# INSTRUCTIONS FOR THE TASK
Write out all the data below exactly.

# DATA FOR THE TASK
****************
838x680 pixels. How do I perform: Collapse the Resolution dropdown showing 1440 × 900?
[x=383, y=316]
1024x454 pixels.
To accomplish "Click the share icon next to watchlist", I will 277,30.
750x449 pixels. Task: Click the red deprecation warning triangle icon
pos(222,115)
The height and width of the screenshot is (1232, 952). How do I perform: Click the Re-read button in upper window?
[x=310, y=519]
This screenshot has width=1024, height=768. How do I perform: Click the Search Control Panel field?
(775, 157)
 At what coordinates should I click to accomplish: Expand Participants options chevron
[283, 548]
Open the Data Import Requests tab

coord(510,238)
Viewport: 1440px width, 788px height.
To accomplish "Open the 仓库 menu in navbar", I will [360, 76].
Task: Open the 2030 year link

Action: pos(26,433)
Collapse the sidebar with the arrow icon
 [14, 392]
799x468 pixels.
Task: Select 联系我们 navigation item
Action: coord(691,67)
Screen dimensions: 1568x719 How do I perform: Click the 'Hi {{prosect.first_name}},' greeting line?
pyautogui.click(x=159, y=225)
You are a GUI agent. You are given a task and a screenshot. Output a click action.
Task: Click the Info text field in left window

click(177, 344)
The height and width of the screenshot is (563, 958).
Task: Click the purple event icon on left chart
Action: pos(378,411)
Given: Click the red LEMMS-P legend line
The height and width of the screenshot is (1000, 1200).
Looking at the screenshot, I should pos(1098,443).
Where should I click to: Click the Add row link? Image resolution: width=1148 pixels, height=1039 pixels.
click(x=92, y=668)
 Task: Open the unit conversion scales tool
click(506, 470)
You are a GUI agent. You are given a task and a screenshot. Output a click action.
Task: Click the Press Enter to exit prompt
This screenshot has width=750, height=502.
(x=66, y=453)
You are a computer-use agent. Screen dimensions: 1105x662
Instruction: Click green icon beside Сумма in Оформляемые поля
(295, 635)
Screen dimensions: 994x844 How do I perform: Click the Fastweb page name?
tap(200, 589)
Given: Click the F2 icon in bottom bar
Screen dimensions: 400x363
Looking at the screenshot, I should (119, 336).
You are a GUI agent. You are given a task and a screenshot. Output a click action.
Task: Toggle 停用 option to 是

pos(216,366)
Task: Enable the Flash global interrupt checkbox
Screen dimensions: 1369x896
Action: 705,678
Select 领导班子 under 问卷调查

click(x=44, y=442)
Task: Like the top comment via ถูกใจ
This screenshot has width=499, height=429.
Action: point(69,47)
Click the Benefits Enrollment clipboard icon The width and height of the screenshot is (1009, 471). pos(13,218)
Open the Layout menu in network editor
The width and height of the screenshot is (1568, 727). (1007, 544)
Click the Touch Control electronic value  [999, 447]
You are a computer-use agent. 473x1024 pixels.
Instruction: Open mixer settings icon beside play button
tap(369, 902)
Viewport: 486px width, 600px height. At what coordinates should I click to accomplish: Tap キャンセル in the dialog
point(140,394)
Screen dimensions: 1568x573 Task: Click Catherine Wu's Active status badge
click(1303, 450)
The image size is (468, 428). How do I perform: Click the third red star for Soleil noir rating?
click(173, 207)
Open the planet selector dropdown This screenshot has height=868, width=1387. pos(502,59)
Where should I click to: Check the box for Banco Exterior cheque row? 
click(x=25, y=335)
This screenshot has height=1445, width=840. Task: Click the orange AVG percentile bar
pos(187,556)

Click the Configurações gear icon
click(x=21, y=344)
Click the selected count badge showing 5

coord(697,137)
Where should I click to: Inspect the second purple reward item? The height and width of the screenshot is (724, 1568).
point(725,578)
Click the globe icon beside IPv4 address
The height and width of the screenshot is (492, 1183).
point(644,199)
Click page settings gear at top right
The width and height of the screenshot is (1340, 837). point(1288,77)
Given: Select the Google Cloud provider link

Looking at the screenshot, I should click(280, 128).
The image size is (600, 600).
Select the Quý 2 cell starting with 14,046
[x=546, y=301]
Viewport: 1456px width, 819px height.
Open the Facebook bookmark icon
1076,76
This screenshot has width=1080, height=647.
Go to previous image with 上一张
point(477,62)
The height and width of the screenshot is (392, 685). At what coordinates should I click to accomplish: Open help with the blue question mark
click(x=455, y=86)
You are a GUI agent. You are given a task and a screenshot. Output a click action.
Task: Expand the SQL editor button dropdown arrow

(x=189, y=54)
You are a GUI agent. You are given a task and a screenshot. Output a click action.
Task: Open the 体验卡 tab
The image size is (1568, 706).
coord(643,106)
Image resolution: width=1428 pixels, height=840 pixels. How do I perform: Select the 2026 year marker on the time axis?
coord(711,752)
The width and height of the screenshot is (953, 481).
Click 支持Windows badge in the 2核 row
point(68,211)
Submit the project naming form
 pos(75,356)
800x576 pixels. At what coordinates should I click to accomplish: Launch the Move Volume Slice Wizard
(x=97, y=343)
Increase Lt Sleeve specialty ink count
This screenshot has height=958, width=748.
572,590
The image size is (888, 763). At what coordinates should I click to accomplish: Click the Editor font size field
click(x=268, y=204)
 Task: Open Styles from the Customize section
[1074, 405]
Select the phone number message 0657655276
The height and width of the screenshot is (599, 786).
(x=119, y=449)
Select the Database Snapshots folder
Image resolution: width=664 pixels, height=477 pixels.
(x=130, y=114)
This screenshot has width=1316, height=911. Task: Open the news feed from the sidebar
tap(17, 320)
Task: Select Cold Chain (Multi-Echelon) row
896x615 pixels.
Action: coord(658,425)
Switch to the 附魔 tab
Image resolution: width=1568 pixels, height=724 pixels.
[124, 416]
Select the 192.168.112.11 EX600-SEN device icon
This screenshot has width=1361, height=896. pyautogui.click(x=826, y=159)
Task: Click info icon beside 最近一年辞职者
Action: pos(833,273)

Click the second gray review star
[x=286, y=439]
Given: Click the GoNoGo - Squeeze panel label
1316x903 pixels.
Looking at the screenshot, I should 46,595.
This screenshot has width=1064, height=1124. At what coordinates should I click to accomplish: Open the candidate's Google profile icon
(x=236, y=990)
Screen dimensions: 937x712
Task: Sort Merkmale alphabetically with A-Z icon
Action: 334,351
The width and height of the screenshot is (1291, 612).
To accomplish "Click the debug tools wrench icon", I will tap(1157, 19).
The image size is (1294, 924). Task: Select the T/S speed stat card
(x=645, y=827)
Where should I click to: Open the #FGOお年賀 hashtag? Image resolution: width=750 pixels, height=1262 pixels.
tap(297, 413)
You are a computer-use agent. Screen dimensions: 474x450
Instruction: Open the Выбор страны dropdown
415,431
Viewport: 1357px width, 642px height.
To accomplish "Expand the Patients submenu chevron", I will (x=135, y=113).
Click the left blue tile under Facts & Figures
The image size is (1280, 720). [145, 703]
****************
# EXERCISE RESULT
838x680 pixels. How do I perform: Collapse the Resolution dropdown showing 1440 × 900?
[x=383, y=316]
1024x454 pixels.
To accomplish "Click the share icon next to watchlist", I will 277,30.
750x449 pixels. Task: Click the red deprecation warning triangle icon
pos(222,115)
The height and width of the screenshot is (1232, 952). How do I perform: Click the Re-read button in upper window?
[x=310, y=519]
This screenshot has width=1024, height=768. How do I perform: Click the Search Control Panel field?
(775, 157)
 At what coordinates should I click to accomplish: Expand Participants options chevron
[283, 548]
Open the Data Import Requests tab

coord(510,238)
Viewport: 1440px width, 788px height.
To accomplish "Open the 仓库 menu in navbar", I will [360, 76].
Task: Open the 2030 year link

Action: pos(26,433)
Collapse the sidebar with the arrow icon
 [14, 392]
799x468 pixels.
Task: Select 联系我们 navigation item
Action: coord(691,67)
Screen dimensions: 1568x719 How do I perform: Click the 'Hi {{prosect.first_name}},' greeting line?
pyautogui.click(x=159, y=225)
You are a GUI agent. You are given a task and a screenshot. Output a click action.
Task: Click the Info text field in left window

click(177, 344)
The height and width of the screenshot is (563, 958).
Task: Click the purple event icon on left chart
Action: pos(378,411)
Given: Click the red LEMMS-P legend line
The height and width of the screenshot is (1000, 1200).
Looking at the screenshot, I should pos(1098,443).
Where should I click to: Click the Add row link? Image resolution: width=1148 pixels, height=1039 pixels.
click(x=92, y=668)
 Task: Open the unit conversion scales tool
click(506, 470)
You are a GUI agent. You are given a task and a screenshot. Output a click action.
Task: Click the Press Enter to exit prompt
This screenshot has width=750, height=502.
(x=66, y=453)
You are a computer-use agent. Screen dimensions: 1105x662
Instruction: Click green icon beside Сумма in Оформляемые поля
(295, 635)
Screen dimensions: 994x844 How do I perform: Click the Fastweb page name?
tap(200, 589)
Given: Click the F2 icon in bottom bar
Screen dimensions: 400x363
Looking at the screenshot, I should (119, 336).
You are a GUI agent. You are given a task and a screenshot. Output a click action.
Task: Toggle 停用 option to 是

pos(216,366)
Task: Enable the Flash global interrupt checkbox
Screen dimensions: 1369x896
Action: 705,678
Select 领导班子 under 问卷调查

click(x=44, y=442)
Task: Like the top comment via ถูกใจ
This screenshot has width=499, height=429.
Action: point(69,47)
Click the Benefits Enrollment clipboard icon The width and height of the screenshot is (1009, 471). pos(13,218)
Open the Layout menu in network editor
The width and height of the screenshot is (1568, 727). (1007, 544)
Click the Touch Control electronic value  [999, 447]
You are a computer-use agent. 473x1024 pixels.
Instruction: Open mixer settings icon beside play button
tap(369, 902)
Viewport: 486px width, 600px height. At what coordinates should I click to accomplish: Tap キャンセル in the dialog
point(140,394)
Screen dimensions: 1568x573 Task: Click Catherine Wu's Active status badge
click(1303, 450)
The image size is (468, 428). How do I perform: Click the third red star for Soleil noir rating?
click(173, 207)
Open the planet selector dropdown This screenshot has height=868, width=1387. pos(502,59)
Where should I click to: Check the box for Banco Exterior cheque row? 
click(x=25, y=335)
This screenshot has height=1445, width=840. Task: Click the orange AVG percentile bar
pos(187,556)

Click the Configurações gear icon
click(x=21, y=344)
Click the selected count badge showing 5

coord(697,137)
Where should I click to: Inspect the second purple reward item? The height and width of the screenshot is (724, 1568).
point(725,578)
Click the globe icon beside IPv4 address
The height and width of the screenshot is (492, 1183).
point(644,199)
Click page settings gear at top right
The width and height of the screenshot is (1340, 837). point(1288,77)
Given: Select the Google Cloud provider link

Looking at the screenshot, I should click(280, 128).
The image size is (600, 600).
Select the Quý 2 cell starting with 14,046
[x=546, y=301]
Viewport: 1456px width, 819px height.
Open the Facebook bookmark icon
1076,76
This screenshot has width=1080, height=647.
Go to previous image with 上一张
point(477,62)
The height and width of the screenshot is (392, 685). At what coordinates should I click to accomplish: Open help with the blue question mark
click(x=455, y=86)
You are a GUI agent. You are given a task and a screenshot. Output a click action.
Task: Expand the SQL editor button dropdown arrow

(x=189, y=54)
You are a GUI agent. You are given a task and a screenshot. Output a click action.
Task: Open the 体验卡 tab
The image size is (1568, 706).
coord(643,106)
Image resolution: width=1428 pixels, height=840 pixels. How do I perform: Select the 2026 year marker on the time axis?
coord(711,752)
The width and height of the screenshot is (953, 481).
Click 支持Windows badge in the 2核 row
point(68,211)
Submit the project naming form
 pos(75,356)
800x576 pixels. At what coordinates should I click to accomplish: Launch the Move Volume Slice Wizard
(x=97, y=343)
Increase Lt Sleeve specialty ink count
This screenshot has height=958, width=748.
572,590
The image size is (888, 763). At what coordinates should I click to accomplish: Click the Editor font size field
click(x=268, y=204)
 Task: Open Styles from the Customize section
[1074, 405]
Select the phone number message 0657655276
The height and width of the screenshot is (599, 786).
(x=119, y=449)
Select the Database Snapshots folder
Image resolution: width=664 pixels, height=477 pixels.
(x=130, y=114)
This screenshot has width=1316, height=911. Task: Open the news feed from the sidebar
tap(17, 320)
Task: Select Cold Chain (Multi-Echelon) row
896x615 pixels.
Action: coord(658,425)
Switch to the 附魔 tab
Image resolution: width=1568 pixels, height=724 pixels.
[124, 416]
Select the 192.168.112.11 EX600-SEN device icon
This screenshot has width=1361, height=896. pyautogui.click(x=826, y=159)
Task: Click info icon beside 最近一年辞职者
Action: pos(833,273)

Click the second gray review star
[x=286, y=439]
Given: Click the GoNoGo - Squeeze panel label
1316x903 pixels.
Looking at the screenshot, I should 46,595.
This screenshot has width=1064, height=1124. At what coordinates should I click to accomplish: Open the candidate's Google profile icon
(x=236, y=990)
Screen dimensions: 937x712
Task: Sort Merkmale alphabetically with A-Z icon
Action: 334,351
The width and height of the screenshot is (1291, 612).
To accomplish "Click the debug tools wrench icon", I will tap(1157, 19).
The image size is (1294, 924). Task: Select the T/S speed stat card
(x=645, y=827)
Where should I click to: Open the #FGOお年賀 hashtag? Image resolution: width=750 pixels, height=1262 pixels.
tap(297, 413)
You are a computer-use agent. Screen dimensions: 474x450
Instruction: Open the Выбор страны dropdown
415,431
Viewport: 1357px width, 642px height.
To accomplish "Expand the Patients submenu chevron", I will (x=135, y=113).
Click the left blue tile under Facts & Figures
The image size is (1280, 720). [145, 703]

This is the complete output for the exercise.